ПРЕДЛОЖЕННЫЙ ТЕКСТ:
--------------------
Тайная предыстория Бориса Акунина.

-Где-то вы назвали себя графоманом. Трудно представить, что до Фандорина вы никогда ничего не писали.

-Нет, один раз я начал писать. Это было лет десять назад и тоже, кстати говоря, детектив, где сыщиком и главным героем была птица ворон, расследовавшая таинственные обстоятельства смерти своей хозяйки. Тогда было какое-то окошко в моих занятиях, потом появился очередной заказ на перевод, я бросил текст, никогда больше к нему не возвращался и, наверное, правильно сделал.

-И ничто в вас не говорило о будущем плодовитом авторе?

-У меня времени не было, я всегда был занят какой-нибудь обязательной работой. Я помню, что с раннего детства моей любимой игрой было придумывать истории. Но я их никому не рассказывал, потому что казалось, что это никому не интересно. Я все время что-то фантазировал, какие-то сюжеты. Собственно, этим я и сейчас занимаюсь. И, чем дальше, тем легче придумывается. Эта мышца со временем как-то разрабатывается.

-Вы говорили, что по натуре – игрок. У вас математический склад ума?

-Нет, у меня была всегда двойка или тройка по математическим дисциплинам. Мне игры нравятся не математические, а психологические, вроде покера, где нужно не считать, а угадывать ход партнера. Это не математика, а интуиция, внимательность. Что касается детективов, то чем больше я играю в эту игру, тем больше замечаю, что дело не такое простое, как казалось в начале, и возможностей в ней очень много. При этом еще важно, что тебя читают и к тебе прислушиваются очень много людей.

-Вы человек наблюдательный, как и ваши герои?

-Нет, у меня чудовищная зрительная память. Я постоянно попадаю в нелепые ситуации: не узнаю людей, которые мне знакомы. Вместе с тем, если я сконцентрируюсь и поставлю перед собой такую задачу, то могу быть наблюдательным, многое замечу, соображу и вычислю. Но для этого мне надо делать усилие над собой, это получается не естественным образом, как у Шерлока Холмса или у Штирлица.
--------------------
ИСХОДНЫЕ ДАННЫЕ:
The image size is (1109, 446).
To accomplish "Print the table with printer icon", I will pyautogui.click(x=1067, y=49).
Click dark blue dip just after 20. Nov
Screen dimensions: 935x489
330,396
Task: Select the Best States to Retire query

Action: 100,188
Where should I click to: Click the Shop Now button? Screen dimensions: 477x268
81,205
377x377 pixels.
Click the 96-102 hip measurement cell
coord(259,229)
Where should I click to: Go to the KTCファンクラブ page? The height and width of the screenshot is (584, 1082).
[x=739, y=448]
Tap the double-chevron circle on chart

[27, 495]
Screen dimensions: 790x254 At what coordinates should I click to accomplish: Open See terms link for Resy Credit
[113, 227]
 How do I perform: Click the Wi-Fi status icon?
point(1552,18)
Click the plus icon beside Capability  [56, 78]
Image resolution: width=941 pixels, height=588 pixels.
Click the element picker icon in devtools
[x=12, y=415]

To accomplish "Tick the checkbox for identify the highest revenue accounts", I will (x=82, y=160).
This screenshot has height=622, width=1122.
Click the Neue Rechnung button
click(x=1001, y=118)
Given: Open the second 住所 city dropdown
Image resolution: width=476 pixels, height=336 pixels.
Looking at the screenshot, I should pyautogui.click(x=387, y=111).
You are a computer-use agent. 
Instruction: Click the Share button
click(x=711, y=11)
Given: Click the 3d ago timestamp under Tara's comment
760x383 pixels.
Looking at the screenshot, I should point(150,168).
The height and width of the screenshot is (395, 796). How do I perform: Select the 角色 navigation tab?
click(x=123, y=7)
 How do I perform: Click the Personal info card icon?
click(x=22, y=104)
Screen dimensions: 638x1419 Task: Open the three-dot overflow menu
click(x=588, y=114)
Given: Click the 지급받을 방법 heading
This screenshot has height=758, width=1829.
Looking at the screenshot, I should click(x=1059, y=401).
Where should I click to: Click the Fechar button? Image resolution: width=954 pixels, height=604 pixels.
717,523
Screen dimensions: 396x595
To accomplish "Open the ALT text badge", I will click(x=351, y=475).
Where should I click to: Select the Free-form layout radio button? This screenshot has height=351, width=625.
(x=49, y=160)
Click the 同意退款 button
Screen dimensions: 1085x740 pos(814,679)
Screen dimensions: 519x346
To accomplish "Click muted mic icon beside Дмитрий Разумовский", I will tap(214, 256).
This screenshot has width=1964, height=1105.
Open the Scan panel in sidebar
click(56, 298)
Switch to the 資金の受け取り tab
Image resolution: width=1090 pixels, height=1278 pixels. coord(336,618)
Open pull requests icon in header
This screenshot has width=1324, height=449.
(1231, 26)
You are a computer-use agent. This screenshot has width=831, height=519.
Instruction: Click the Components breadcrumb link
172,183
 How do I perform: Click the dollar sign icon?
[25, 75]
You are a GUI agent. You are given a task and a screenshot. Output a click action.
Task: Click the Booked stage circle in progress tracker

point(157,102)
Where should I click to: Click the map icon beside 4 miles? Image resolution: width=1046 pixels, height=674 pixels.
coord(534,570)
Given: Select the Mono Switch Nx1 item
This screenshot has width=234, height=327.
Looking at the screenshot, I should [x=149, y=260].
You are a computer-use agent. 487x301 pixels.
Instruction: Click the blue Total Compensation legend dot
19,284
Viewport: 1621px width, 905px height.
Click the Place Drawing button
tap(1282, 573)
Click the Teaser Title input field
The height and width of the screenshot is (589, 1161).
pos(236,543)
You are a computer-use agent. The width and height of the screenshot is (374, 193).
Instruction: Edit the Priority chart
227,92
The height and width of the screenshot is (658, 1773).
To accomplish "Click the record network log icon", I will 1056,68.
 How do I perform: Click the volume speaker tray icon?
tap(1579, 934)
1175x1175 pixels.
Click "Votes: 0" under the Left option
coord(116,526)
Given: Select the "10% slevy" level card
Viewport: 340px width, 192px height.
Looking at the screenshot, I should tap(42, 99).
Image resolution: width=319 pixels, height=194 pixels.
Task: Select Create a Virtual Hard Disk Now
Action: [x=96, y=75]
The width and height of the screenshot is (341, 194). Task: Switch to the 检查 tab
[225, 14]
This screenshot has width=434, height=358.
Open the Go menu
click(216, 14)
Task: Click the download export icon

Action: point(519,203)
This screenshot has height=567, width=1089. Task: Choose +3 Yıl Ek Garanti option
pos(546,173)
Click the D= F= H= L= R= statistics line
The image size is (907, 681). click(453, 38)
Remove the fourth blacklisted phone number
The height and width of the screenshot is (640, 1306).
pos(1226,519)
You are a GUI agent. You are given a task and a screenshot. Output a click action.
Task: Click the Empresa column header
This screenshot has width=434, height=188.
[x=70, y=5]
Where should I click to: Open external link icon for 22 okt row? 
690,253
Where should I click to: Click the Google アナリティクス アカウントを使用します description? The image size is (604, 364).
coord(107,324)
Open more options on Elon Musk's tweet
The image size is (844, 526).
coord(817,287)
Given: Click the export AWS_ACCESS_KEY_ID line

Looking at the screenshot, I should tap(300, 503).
--------------------
ПИСЬМЕННЫЕ ЗАДАНИЯ:
• a. Выпишите из интервью фрагмент от слов "-Вы говорили, что" до слов "очень много людей.".
• b. Кто, согласно интервью, был сыщиком и главным героем детектива, который Акунин начал писать лет десять назад?
• c. Перескажите короче, в виде списка, абзац интервью, который начинается словами «Нет, у меня чудовищная зрительная память», сохранив его основные факты.
Для работы пользуйтесь только интервью.

ГОТОВЫЕ ОТВЕТЫ:
• a.
-Вы говорили, что по натуре – игрок. У вас математический склад ума?

-Нет, у меня была всегда двойка или тройка по математическим дисциплинам. Мне игры нравятся не математические, а психологические, вроде покера, где нужно не считать, а угадывать ход партнера. Это не математика, а интуиция, внимательность. Что касается детективов, то чем больше я играю в эту игру, тем больше замечаю, что дело не такое простое, как казалось в начале, и возможностей в ней очень много. При этом еще важно, что тебя читают и к тебе прислушиваются очень много людей.

• b. Птица ворон, расследовавшая таинственные обстоятельства смерти своей хозяйки.

• c.
- У Акунина чудовищная зрительная память, и он часто не узнаёт знакомых людей.
- Сосредоточившись, он может быть наблюдательным: многое заметить, сообразить и вычислить.
- Для этого ему нужно делать усилие над собой, естественно это не получается, в отличие от Шерлока Холмса или Штирлица.